--- START TASK INPUT ---

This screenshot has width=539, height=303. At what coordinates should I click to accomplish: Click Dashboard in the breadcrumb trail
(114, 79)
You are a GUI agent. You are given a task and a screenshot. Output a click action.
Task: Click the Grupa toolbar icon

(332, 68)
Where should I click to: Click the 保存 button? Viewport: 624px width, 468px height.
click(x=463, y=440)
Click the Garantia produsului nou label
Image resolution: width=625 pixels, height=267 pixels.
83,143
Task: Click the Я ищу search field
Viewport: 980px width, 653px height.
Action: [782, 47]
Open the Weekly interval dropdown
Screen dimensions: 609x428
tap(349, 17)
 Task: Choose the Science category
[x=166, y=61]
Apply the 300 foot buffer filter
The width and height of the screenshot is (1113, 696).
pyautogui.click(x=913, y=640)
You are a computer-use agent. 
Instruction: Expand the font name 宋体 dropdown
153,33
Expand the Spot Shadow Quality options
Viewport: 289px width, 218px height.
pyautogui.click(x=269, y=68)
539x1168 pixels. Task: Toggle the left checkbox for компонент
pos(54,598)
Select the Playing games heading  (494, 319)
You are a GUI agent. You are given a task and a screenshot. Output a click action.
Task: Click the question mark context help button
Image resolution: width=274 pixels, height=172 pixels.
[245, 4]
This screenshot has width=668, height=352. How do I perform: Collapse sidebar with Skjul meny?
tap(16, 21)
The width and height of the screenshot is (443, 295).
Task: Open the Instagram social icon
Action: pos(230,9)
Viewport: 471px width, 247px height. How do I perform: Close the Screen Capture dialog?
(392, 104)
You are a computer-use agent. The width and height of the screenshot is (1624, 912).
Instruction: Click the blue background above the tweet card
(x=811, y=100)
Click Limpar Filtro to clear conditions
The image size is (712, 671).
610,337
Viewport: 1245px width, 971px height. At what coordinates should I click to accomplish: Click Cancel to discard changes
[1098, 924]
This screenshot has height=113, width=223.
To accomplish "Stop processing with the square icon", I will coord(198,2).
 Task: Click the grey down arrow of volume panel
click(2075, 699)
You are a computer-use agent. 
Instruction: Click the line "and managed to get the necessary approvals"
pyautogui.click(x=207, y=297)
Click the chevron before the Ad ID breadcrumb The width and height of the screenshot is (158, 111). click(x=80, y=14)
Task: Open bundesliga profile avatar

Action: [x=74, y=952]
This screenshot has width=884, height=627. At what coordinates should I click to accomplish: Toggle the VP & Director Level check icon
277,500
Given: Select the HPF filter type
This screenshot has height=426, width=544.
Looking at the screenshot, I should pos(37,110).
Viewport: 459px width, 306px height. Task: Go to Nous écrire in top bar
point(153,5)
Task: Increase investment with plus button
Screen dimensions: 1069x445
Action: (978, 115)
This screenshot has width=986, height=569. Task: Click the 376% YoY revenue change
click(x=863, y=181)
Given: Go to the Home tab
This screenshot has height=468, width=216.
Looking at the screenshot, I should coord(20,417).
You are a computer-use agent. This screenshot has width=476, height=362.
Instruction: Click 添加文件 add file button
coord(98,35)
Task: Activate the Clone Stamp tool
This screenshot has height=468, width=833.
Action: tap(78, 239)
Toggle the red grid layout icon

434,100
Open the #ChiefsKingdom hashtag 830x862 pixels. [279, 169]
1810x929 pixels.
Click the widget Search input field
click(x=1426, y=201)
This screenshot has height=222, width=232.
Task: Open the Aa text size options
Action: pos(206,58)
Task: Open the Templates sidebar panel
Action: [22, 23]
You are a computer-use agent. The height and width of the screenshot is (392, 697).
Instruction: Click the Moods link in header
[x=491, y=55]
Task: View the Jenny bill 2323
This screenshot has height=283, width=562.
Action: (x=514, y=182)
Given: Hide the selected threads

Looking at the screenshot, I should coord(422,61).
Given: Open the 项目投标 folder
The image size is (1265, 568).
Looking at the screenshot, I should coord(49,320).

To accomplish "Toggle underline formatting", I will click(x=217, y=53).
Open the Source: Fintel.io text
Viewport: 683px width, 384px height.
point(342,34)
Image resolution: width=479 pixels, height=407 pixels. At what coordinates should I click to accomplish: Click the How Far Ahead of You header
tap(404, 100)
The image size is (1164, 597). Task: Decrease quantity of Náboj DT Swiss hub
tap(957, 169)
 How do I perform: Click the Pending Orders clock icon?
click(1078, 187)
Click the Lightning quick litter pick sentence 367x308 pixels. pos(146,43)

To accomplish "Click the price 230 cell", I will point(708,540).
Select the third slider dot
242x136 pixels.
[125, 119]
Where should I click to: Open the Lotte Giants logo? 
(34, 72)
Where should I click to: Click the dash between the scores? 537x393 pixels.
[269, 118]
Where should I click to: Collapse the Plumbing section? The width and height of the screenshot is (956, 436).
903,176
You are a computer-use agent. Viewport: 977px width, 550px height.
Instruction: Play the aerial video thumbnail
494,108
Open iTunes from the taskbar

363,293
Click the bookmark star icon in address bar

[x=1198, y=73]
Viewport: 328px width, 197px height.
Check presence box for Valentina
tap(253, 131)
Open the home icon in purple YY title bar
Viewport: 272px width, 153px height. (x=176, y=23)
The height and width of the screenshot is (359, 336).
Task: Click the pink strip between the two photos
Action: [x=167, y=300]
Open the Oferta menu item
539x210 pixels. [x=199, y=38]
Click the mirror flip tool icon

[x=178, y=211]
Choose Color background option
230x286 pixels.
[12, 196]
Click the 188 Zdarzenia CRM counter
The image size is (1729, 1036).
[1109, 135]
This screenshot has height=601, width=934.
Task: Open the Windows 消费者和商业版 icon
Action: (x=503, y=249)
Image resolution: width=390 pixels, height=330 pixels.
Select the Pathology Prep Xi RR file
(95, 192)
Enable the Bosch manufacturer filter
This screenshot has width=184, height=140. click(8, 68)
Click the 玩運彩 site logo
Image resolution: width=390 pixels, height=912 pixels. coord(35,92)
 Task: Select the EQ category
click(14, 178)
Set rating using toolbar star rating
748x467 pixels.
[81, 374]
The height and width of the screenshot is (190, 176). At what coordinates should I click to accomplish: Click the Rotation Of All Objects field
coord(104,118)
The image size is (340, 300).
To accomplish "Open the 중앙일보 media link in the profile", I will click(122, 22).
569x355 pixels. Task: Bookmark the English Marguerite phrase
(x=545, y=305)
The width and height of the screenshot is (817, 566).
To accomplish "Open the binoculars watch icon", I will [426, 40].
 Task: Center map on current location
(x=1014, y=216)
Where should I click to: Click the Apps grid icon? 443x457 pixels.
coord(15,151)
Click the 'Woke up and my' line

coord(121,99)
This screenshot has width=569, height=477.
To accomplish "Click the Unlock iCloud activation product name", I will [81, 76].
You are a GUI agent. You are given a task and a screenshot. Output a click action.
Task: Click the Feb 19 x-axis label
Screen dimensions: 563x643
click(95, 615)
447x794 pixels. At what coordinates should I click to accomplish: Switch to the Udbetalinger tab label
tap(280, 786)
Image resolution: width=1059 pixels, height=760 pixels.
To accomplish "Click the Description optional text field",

--- END TASK INPUT ---

- _PROBLEM STATEMENT_
Please write out, unchanged, the records above from the line containing "The image size is (340, 300)." through the final line of the records, with both of those lines included.

- _TASK RESULT_
The image size is (340, 300).
To accomplish "Open the 중앙일보 media link in the profile", I will click(122, 22).
569x355 pixels. Task: Bookmark the English Marguerite phrase
(x=545, y=305)
The width and height of the screenshot is (817, 566).
To accomplish "Open the binoculars watch icon", I will [426, 40].
 Task: Center map on current location
(x=1014, y=216)
Where should I click to: Click the Apps grid icon? 443x457 pixels.
coord(15,151)
Click the 'Woke up and my' line

coord(121,99)
This screenshot has width=569, height=477.
To accomplish "Click the Unlock iCloud activation product name", I will [81, 76].
You are a GUI agent. You are given a task and a screenshot. Output a click action.
Task: Click the Feb 19 x-axis label
Screen dimensions: 563x643
click(95, 615)
447x794 pixels. At what coordinates should I click to accomplish: Switch to the Udbetalinger tab label
tap(280, 786)
Image resolution: width=1059 pixels, height=760 pixels.
To accomplish "Click the Description optional text field",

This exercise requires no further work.